宋致然站起來,大怒,把那一文錢用力踢飛:“王易安,老子不陪你玩了,趕緊滾蛋,太欺負人了!”

“明明是你要玩,我才陪你玩,你少來血口噴人。”

“對,我就是認出你來了,怎麽樣,王……”宋致然假意要大聲叫出“王易安”三個字,果不其然被她跳高捂嘴。

“一天到晚,瘋瘋癫癫,我看得回家好好整治你!”

“公……小姐!”

“小米,你們來得正好,把公子拖回去,整日出來禍害人,看嚴實點,別讓他逃出來!”王易安沖看過來的人笑笑,指指宋致然,再指指自己的太陽穴,“他腦子有問題,經常不分時間場合地發瘋,你們以後見了他離遠點。”

敗壞他的名聲,宋致然很想出手弄死她的,但看在她緊緊挽住自己胳膊的份兒上,他翻了個白眼,假意要抽搐,極其配合地要吓壞一衆圍觀人等。

酒樓。

小米和陳遙在包廂外面的一張桌子默默吃飯,王易安和宋致然在包廂裏面聊天吃飯。

“你不是在鹿山書院,怎麽會來金陵?”

“當日,你爹要帶你走,謝武甫替學,這可是索要好處的大好機會,我的山長爹怎麽可能放過?于是我就來了明志書院讀書。”

“你先前就是從明志書院退學出去,現在又回來讀書,你不覺得尴尬丢人不自在無顏面對江東父老嗎?”

“……不覺得。”

“那你臉皮真是天下無敵,要是我當初潇灑地退了學,後來又灰溜溜地回去,受人嘲笑,我寧願去跳河!”

“我就是不受你的激将法,任憑你如何諷刺,我就是不尋短。你說這麽多,做這麽多,無非就是想擺脫我的糾纏,王易安,你想得美!你到哪我就跟到哪,天天戲弄你可比在鹿山書院挨罵有趣多了!”

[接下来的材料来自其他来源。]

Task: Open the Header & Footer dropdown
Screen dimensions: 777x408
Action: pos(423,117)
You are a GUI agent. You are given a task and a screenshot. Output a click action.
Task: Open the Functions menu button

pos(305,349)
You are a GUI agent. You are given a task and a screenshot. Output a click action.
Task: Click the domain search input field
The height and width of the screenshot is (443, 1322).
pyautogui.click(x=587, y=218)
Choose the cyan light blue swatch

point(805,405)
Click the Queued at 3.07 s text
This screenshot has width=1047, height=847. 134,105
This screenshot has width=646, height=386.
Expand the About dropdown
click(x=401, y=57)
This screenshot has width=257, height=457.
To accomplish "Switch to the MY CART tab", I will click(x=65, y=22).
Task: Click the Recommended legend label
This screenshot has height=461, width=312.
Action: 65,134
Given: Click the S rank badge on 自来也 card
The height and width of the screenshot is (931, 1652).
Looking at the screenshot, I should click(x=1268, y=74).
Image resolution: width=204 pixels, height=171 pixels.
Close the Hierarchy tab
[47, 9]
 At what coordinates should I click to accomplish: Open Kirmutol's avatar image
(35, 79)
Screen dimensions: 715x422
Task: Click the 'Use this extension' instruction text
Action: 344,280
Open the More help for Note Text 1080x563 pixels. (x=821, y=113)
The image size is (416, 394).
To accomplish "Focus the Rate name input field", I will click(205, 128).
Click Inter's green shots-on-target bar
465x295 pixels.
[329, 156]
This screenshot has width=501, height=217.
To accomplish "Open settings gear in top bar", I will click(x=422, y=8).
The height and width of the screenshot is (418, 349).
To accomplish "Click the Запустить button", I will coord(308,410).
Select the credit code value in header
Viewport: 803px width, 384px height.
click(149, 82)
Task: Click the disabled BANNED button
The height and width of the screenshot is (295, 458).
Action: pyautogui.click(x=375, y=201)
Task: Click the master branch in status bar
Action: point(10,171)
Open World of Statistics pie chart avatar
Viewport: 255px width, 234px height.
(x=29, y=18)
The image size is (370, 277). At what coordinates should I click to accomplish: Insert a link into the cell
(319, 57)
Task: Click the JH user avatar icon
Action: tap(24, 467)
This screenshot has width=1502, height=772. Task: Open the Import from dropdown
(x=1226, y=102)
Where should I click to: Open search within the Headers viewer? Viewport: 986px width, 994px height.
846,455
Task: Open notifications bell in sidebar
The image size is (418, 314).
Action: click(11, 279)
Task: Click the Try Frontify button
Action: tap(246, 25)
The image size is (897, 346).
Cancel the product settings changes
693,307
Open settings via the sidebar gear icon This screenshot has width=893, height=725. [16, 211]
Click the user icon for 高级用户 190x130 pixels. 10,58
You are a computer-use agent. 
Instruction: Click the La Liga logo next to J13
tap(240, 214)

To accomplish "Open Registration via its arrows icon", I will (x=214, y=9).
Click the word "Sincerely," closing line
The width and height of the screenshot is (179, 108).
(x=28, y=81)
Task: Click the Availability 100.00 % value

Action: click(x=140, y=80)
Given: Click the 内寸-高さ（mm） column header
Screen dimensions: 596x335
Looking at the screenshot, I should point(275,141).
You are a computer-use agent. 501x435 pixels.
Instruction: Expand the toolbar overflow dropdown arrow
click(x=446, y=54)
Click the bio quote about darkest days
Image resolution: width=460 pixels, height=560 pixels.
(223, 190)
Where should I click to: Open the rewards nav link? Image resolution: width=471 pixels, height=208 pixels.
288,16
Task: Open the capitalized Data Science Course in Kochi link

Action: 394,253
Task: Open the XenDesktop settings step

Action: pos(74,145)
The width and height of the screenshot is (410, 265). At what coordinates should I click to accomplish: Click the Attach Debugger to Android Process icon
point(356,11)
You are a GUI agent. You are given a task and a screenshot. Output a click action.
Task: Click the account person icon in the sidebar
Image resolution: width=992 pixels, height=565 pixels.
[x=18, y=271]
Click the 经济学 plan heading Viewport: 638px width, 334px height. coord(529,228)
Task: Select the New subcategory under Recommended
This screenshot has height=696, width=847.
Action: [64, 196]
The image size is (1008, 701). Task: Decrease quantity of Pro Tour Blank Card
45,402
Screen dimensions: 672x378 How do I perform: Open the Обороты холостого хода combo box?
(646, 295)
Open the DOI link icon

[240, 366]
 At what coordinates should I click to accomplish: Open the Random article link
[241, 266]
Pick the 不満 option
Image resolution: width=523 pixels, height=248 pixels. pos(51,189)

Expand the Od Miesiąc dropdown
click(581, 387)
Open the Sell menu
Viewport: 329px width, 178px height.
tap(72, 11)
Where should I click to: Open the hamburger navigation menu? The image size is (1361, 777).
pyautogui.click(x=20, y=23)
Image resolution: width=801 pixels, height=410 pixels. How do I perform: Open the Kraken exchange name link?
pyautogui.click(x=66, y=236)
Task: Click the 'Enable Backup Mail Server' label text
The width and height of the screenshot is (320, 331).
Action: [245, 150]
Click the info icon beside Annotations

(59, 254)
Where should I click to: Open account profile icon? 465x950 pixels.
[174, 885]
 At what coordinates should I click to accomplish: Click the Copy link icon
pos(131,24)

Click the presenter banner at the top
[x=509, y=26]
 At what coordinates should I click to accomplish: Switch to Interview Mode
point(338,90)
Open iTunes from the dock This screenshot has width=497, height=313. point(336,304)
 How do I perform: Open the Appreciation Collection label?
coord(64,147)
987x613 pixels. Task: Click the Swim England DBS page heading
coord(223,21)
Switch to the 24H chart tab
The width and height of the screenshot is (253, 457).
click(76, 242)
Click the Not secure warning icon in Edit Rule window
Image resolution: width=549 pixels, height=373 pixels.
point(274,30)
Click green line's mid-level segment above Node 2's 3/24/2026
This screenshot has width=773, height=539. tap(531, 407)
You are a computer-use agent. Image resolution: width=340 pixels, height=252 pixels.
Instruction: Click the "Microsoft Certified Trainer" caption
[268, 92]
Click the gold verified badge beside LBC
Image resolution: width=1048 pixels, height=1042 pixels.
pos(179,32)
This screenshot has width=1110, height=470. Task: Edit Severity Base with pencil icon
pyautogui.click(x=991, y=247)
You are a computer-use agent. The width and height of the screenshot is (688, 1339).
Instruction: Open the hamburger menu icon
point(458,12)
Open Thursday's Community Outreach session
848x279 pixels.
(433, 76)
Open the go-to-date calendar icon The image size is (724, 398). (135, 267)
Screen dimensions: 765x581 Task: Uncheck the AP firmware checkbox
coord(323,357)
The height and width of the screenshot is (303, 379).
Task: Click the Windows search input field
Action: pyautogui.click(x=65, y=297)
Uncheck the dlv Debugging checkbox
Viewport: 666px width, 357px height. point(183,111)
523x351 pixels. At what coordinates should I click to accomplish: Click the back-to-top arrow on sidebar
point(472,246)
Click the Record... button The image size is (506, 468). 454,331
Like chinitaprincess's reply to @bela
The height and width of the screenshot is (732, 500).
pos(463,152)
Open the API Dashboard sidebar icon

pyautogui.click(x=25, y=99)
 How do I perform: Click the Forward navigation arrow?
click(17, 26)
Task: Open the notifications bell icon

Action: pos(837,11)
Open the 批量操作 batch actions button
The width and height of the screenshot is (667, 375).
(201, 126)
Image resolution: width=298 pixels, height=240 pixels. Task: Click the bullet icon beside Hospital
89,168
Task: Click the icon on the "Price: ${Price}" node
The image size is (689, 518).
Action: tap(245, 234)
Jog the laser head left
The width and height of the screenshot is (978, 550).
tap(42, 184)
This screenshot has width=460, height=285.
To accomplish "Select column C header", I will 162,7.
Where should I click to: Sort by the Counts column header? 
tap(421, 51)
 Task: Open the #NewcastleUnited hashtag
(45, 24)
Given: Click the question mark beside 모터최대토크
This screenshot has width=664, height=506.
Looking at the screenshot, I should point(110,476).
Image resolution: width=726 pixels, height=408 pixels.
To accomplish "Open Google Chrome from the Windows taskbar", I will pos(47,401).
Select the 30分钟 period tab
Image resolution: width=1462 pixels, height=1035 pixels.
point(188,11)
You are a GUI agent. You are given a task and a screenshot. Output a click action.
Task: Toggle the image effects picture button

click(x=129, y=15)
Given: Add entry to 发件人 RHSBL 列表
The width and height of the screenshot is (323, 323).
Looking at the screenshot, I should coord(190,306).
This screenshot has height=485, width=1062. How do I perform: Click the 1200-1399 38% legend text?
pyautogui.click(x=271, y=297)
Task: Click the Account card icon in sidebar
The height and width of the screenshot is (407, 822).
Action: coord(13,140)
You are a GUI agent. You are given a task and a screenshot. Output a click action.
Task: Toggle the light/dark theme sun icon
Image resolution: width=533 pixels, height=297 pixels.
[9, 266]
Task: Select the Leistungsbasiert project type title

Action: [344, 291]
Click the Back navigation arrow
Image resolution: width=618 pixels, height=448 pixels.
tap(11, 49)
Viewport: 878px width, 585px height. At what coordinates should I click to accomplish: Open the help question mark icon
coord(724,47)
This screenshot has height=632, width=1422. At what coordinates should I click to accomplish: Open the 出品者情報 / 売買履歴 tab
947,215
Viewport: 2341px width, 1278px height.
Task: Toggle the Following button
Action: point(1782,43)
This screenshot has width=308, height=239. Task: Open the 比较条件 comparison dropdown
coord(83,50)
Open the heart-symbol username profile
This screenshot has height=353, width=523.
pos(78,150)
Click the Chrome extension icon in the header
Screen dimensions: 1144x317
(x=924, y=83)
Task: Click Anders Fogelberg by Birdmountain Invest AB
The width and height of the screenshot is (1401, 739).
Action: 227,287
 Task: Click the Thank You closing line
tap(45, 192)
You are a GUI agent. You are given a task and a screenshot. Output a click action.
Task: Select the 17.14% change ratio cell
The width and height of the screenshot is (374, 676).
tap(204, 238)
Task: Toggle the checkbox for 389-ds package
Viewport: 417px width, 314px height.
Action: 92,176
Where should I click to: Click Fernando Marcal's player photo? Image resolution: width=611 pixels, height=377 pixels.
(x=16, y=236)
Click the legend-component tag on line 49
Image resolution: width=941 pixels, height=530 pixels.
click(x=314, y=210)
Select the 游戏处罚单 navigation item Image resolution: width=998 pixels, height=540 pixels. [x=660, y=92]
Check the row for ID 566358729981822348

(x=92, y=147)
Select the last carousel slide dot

“好,有趣……你願意有趣而痛苦地活,難道我還要剝奪你的意志不成?我一天到晚正無聊得緊,你來找我玩呀!對了,吃紅薯嗎?”

“不吃,好酒喝着,好菜吃着,我吃那低廉的烤紅薯做甚麽?”

“哦,不吃正好。”王易安自顧自地剝開紅薯皮,放的時間太久,都有些冷了,但她卻不在意,“明天若是有空,我們去郊外踏青如何?”

“聽說你這幾日在太傅府住,我明早直接去接你。”

“行。”王易安把剩下的一大口烤紅薯塞嘴裏。

有點哽人。

宋致然仍舊吃着大魚大肉,手卻不動聲色地給她遞來一杯水,然後給她順了順背。

“你現在穿的是女裝,現在是個女子,就不能吃慢點,有個大家閨秀的樣子?”

“不能!”王易安想起了什麽,湊到宋致然面前,滿臉期待地問,“我穿女裝是不是很漂亮?”

宋致然認真地盯着她嘴角的殘留的紅薯泥,一言難盡,但為了讓她開心,他逼着自己開口:“……漂亮。”

趁王易安得瑟開去,心飄飄然的時候,他迅捷出手,動作極快地幫她擦幹淨嘴角。

宋致然抹抹額頭的汗珠,常舒一口氣,終于幹淨了。